Pertama, saat berhadapan dengan rekan kerja atau atasan yang toxic, pekerja disarankan untuk menghindari obrolan yang bersifat personal. Pembahasan cukup dilakukan di tataran pekerjaan saja atau hal-hal yang bersifat teknis.
“Kalau ketemu bos atau rekan kerja yang toxic, obrolan itu cukup soal pekerjaan saja. Jangan ke hal lain. Saya pernah kerja sama pimpinan yang dianggap toxic, jadi dari saya masuk sampai keluar, itu ngomongin pekerjaan saja. Ada pekerjaan dikoreksi, diperbaiki, gitu saja. Saya tidak pernah menganggap dia tidak suka sama saya dan sebagainya. Begitu saja. Kerjaan saya beres. Hubungan dia baik ke saya,” jelasnya.
Tips kedua, adalah semua pekerja, baik atasan, user, head, sampai level direksi, berstatus karyawan. Hal ini berarti pekerja masih punya banyak cara untuk bermanuver alias mencari cara untuk menghindari hal tersebut. Ia menyarankan pekerja tidak perlu terjun ke dalam gosip atau isu-isu yang sering kali menjadi pemicu budaya toxic di perusahaan.
“Kita semua itu pegawai, office boy maupun direktur, itu masih bisa kita hadapi secara manuver, kerja saja baik-baik, karena mereka semua bisa diganti. Jadi gausah diladenin jalanin saja. Fokus dengan tujuan kita kerja di perusahaan,” sambungnya.
Tips ketiga, adalah menurunkan ego. Menurutnya, mayoritas konflik atau toxic di lingkungan kerja terjadi jika pekerja merasa produk atau output yang dihasilkan harus diakui atau diapresiasi orang lain. Padahal, menurutnya hal ini tidak perlu.
Ivan mengatakan perusahaan atau divisi sumber daya manusia perusahaan sebetulnya tahu siapa saja karyawan yang berperforma baik, buruk, kooperatif, sampai yang menjadi biang masalah atau trouble maker. Alhasil, pekerja sebenarnya tidak perlu repot-repot harus terlihat baik di mata atasan.
“Kantor itu tidak buta dan tuli. Kantor tahu siapa yang kerja, siapa yang ngomong doang, dia tahu. Bahwa itu tidak disebut secara terbuka, memang seperti itu. Dia tahu siapa yang berperforma baik dan buruk. Mentality (harus diapresiasi) ini yang terkadang membuat friksi dan repot,” ungkapnya.

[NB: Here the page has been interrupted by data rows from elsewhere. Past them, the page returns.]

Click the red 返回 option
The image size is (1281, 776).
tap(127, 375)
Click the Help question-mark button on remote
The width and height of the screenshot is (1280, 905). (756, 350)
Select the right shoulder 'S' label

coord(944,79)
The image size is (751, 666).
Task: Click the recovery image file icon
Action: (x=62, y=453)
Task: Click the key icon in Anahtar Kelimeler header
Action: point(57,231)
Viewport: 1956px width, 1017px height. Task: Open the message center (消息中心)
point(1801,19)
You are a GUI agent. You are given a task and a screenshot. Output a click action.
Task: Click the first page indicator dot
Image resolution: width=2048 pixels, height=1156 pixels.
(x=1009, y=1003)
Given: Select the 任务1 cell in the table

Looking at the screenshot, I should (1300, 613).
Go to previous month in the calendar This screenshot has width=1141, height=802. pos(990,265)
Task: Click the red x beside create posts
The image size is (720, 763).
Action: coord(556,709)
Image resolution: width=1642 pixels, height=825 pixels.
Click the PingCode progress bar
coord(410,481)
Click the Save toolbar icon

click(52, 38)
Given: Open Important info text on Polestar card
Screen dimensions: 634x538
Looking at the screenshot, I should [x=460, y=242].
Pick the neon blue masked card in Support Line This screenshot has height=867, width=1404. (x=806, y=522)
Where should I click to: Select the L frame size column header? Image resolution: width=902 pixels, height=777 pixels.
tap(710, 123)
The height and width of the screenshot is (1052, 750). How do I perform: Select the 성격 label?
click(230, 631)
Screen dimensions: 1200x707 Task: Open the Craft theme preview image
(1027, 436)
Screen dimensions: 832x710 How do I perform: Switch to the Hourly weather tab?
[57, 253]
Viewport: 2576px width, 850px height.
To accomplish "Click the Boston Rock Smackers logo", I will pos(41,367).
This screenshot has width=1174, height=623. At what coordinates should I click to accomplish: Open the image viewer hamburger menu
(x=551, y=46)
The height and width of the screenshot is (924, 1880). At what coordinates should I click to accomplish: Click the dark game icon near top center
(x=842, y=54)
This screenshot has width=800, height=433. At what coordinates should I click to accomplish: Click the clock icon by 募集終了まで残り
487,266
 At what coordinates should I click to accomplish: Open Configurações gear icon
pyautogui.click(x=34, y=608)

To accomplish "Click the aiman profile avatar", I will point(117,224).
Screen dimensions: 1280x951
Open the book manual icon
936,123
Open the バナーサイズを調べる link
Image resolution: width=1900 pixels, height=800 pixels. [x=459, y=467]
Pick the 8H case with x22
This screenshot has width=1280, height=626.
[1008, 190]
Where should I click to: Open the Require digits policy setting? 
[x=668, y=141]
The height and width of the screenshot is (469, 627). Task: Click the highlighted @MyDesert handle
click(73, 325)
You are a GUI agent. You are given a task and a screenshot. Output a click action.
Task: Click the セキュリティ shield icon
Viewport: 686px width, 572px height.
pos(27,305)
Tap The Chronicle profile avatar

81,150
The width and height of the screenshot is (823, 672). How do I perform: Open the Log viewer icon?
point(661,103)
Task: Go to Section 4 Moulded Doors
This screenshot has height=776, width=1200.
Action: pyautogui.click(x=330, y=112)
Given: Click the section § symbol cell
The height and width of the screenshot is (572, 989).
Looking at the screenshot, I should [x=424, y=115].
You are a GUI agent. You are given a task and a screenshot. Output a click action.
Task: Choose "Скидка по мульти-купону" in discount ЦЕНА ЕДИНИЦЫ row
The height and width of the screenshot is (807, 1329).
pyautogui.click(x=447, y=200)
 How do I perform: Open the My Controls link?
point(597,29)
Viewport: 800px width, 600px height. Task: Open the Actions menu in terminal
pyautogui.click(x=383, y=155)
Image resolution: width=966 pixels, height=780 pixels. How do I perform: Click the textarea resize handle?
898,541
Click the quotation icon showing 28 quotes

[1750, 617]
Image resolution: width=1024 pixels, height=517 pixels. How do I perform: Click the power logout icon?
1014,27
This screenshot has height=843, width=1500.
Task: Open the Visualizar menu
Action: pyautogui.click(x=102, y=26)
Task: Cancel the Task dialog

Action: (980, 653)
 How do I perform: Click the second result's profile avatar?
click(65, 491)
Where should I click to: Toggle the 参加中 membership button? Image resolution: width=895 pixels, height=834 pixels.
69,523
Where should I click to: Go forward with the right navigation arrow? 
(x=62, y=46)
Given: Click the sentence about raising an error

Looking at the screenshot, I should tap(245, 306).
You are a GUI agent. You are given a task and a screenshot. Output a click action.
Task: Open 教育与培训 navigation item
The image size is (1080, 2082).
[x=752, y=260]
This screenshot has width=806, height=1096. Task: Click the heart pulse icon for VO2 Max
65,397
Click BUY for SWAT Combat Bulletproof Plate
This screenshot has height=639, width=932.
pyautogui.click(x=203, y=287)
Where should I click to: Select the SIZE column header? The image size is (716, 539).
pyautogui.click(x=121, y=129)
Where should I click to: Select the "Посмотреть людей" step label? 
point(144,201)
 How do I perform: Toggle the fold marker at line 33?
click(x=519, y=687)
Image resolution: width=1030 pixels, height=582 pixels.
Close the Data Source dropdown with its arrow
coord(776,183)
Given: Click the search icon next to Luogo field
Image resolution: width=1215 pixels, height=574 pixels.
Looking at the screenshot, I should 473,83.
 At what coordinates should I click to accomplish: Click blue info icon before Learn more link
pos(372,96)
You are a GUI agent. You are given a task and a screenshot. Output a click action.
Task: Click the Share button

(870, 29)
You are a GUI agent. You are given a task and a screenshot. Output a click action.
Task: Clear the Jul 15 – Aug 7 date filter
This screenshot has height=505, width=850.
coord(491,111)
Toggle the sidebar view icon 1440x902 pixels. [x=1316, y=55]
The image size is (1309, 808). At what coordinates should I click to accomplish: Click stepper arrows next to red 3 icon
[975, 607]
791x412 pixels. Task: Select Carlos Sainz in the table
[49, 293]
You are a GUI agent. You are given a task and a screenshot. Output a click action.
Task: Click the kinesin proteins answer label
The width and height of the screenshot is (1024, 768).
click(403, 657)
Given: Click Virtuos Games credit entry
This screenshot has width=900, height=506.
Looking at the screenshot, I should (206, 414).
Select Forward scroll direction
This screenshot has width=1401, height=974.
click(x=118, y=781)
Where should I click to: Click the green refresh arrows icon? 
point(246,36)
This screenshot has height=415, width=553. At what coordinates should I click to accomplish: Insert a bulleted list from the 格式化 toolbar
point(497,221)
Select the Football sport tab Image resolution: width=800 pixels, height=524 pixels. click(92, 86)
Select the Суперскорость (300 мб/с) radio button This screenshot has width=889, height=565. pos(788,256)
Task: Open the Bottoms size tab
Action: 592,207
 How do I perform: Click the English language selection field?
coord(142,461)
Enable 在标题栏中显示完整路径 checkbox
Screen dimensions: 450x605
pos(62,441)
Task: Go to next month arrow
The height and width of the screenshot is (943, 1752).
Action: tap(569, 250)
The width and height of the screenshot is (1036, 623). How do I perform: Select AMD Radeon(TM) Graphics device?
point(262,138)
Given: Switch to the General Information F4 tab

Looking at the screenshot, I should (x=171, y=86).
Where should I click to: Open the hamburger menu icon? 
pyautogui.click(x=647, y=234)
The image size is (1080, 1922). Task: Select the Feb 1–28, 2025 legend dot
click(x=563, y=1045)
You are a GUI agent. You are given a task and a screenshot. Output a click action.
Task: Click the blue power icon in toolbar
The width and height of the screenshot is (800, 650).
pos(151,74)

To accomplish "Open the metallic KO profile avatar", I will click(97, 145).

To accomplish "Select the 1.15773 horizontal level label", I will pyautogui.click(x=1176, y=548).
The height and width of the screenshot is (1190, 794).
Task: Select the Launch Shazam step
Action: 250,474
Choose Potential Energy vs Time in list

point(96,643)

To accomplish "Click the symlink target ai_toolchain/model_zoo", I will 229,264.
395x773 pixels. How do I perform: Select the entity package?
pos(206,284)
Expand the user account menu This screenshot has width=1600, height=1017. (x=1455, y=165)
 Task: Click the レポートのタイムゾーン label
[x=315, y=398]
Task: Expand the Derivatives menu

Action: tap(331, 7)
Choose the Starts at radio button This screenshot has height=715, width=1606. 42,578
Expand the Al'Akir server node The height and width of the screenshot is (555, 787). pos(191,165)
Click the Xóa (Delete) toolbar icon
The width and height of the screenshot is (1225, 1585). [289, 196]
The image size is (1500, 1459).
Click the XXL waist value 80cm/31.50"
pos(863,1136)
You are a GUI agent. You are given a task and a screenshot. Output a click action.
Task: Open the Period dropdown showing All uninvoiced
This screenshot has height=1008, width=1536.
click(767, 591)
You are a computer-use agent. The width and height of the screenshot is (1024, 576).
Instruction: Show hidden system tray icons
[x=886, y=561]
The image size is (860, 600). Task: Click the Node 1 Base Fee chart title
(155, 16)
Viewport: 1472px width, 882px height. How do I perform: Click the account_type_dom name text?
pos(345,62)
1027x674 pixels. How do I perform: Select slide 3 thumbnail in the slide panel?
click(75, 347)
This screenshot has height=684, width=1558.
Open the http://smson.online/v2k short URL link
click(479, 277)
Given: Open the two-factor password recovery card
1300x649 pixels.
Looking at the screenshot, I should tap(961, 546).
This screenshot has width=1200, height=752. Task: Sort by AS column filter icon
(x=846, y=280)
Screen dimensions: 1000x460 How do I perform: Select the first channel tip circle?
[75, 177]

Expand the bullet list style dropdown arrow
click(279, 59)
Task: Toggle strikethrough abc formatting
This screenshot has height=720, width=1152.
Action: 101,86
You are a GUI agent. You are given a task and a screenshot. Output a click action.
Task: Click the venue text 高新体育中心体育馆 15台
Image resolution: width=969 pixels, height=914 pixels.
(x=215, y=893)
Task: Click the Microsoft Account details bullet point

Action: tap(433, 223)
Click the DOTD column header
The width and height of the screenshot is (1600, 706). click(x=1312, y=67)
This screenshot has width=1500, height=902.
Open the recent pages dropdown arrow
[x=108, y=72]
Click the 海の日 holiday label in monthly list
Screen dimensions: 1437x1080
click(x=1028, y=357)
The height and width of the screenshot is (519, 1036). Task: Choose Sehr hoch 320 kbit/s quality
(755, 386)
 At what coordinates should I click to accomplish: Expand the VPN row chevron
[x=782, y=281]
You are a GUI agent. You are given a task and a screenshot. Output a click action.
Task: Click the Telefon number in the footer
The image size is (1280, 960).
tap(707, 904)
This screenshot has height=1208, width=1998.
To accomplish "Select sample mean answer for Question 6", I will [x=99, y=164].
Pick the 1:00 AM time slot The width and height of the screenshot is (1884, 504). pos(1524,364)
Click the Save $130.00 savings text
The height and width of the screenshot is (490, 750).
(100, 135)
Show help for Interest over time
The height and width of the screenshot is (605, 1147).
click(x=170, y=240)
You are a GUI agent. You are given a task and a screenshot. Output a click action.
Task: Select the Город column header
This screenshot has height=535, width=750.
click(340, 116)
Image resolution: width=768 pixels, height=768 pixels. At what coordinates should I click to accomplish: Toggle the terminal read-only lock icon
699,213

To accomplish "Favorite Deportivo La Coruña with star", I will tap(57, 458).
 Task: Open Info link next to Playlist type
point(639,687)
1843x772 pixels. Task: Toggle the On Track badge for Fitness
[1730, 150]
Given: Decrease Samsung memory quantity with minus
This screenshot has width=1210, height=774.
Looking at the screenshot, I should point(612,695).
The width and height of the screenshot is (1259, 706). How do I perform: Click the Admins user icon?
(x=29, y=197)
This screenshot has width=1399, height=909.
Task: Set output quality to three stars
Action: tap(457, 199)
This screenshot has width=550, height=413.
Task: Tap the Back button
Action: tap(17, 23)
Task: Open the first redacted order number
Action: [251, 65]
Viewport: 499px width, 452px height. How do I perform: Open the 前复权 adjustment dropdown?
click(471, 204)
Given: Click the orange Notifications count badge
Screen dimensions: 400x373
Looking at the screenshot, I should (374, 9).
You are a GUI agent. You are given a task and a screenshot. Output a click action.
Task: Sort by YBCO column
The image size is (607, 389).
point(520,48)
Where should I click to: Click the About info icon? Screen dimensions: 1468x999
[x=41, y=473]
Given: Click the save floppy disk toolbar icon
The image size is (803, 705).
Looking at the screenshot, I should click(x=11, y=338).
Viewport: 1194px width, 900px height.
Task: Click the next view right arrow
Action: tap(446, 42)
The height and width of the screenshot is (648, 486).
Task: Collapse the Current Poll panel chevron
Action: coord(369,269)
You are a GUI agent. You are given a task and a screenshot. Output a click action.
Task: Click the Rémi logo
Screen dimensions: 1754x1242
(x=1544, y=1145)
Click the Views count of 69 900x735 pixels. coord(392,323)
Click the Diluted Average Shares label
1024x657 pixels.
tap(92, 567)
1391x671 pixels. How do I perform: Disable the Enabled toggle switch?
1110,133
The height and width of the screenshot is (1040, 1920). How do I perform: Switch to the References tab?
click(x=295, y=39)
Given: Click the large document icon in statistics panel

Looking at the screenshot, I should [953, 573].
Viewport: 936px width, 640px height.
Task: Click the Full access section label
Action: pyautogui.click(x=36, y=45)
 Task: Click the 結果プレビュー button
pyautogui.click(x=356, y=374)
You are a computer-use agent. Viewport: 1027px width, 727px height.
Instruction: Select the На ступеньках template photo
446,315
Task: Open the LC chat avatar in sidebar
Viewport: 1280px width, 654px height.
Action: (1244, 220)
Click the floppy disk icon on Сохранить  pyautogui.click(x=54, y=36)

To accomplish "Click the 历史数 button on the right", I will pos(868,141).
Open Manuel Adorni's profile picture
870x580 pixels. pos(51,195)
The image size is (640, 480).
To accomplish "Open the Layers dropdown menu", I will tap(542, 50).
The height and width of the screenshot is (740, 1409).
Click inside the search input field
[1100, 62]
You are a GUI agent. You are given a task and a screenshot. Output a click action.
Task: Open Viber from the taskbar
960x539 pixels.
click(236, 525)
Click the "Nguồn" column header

Kendati demikian dengan semua saran itu, Ivan mengatakan pekerja sebaiknya juga harus tahu jika ternyata owner atau pemilik perusahaan yang memang toxic atau sering bersikap tidak sehat.
Dalam hal ini, ia pun menyarankan agar pekerja pelan-pelan mempersiapkan diri untuk mencari pekerjaan atau jenjang karier yang lebih baik. Sebab, budaya toxic tidak akan bisa dirubah jika sudah mengakar di tempat kerja.
“Kalau cuma karyawan atau pimpinan yang toxic masih bisa bermanuver, tapi kalau pemilik, susah. Kita harus tahu menempatkan diri. Jangan paksa sesuatu yang tidak bisa kita lawan. Mending pelan-pelan prepare cari pekerjaan baru,” pungkasnya.